● Task item
Retyping the data exactly is the task. Include every line.

● Input data
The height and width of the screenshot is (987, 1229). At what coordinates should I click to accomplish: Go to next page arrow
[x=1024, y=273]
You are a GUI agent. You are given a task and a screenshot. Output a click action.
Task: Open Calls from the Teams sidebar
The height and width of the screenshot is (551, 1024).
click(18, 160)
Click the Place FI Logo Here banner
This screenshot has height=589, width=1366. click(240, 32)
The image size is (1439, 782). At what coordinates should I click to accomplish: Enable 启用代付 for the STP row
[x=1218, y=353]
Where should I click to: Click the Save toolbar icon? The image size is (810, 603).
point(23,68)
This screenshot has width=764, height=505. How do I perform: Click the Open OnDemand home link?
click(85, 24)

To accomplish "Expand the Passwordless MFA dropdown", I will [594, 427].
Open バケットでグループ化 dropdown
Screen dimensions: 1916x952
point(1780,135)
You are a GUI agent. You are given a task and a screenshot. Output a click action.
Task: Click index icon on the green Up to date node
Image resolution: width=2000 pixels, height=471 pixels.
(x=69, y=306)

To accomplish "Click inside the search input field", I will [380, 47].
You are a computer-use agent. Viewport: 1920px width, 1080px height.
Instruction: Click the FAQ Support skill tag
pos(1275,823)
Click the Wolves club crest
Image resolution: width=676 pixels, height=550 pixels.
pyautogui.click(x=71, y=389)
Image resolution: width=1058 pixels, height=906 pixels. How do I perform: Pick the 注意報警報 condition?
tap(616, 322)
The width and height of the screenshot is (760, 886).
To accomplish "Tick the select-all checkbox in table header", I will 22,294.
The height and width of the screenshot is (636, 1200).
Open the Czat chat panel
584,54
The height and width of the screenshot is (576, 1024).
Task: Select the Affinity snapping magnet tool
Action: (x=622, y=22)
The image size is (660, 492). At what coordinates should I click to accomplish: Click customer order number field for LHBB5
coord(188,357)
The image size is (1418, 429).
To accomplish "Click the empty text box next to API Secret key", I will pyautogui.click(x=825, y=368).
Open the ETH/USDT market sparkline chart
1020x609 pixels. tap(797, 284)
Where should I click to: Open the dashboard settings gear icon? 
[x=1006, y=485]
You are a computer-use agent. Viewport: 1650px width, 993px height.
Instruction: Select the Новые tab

● Output of the task
The height and width of the screenshot is (987, 1229). At what coordinates should I click to accomplish: Go to next page arrow
[x=1024, y=273]
You are a GUI agent. You are given a task and a screenshot. Output a click action.
Task: Open Calls from the Teams sidebar
The height and width of the screenshot is (551, 1024).
click(18, 160)
Click the Place FI Logo Here banner
This screenshot has height=589, width=1366. click(240, 32)
The image size is (1439, 782). At what coordinates should I click to accomplish: Enable 启用代付 for the STP row
[x=1218, y=353]
Where should I click to: Click the Save toolbar icon? The image size is (810, 603).
point(23,68)
This screenshot has width=764, height=505. How do I perform: Click the Open OnDemand home link?
click(85, 24)

To accomplish "Expand the Passwordless MFA dropdown", I will [594, 427].
Open バケットでグループ化 dropdown
Screen dimensions: 1916x952
point(1780,135)
You are a GUI agent. You are given a task and a screenshot. Output a click action.
Task: Click index icon on the green Up to date node
Image resolution: width=2000 pixels, height=471 pixels.
(x=69, y=306)

To accomplish "Click inside the search input field", I will [380, 47].
You are a computer-use agent. Viewport: 1920px width, 1080px height.
Instruction: Click the FAQ Support skill tag
pos(1275,823)
Click the Wolves club crest
Image resolution: width=676 pixels, height=550 pixels.
pyautogui.click(x=71, y=389)
Image resolution: width=1058 pixels, height=906 pixels. How do I perform: Pick the 注意報警報 condition?
tap(616, 322)
The width and height of the screenshot is (760, 886).
To accomplish "Tick the select-all checkbox in table header", I will 22,294.
The height and width of the screenshot is (636, 1200).
Open the Czat chat panel
584,54
The height and width of the screenshot is (576, 1024).
Task: Select the Affinity snapping magnet tool
Action: (x=622, y=22)
The image size is (660, 492). At what coordinates should I click to accomplish: Click customer order number field for LHBB5
coord(188,357)
The image size is (1418, 429).
To accomplish "Click the empty text box next to API Secret key", I will pyautogui.click(x=825, y=368).
Open the ETH/USDT market sparkline chart
1020x609 pixels. tap(797, 284)
Where should I click to: Open the dashboard settings gear icon? 
[x=1006, y=485]
You are a computer-use agent. Viewport: 1650px width, 993px height.
Instruction: Select the Новые tab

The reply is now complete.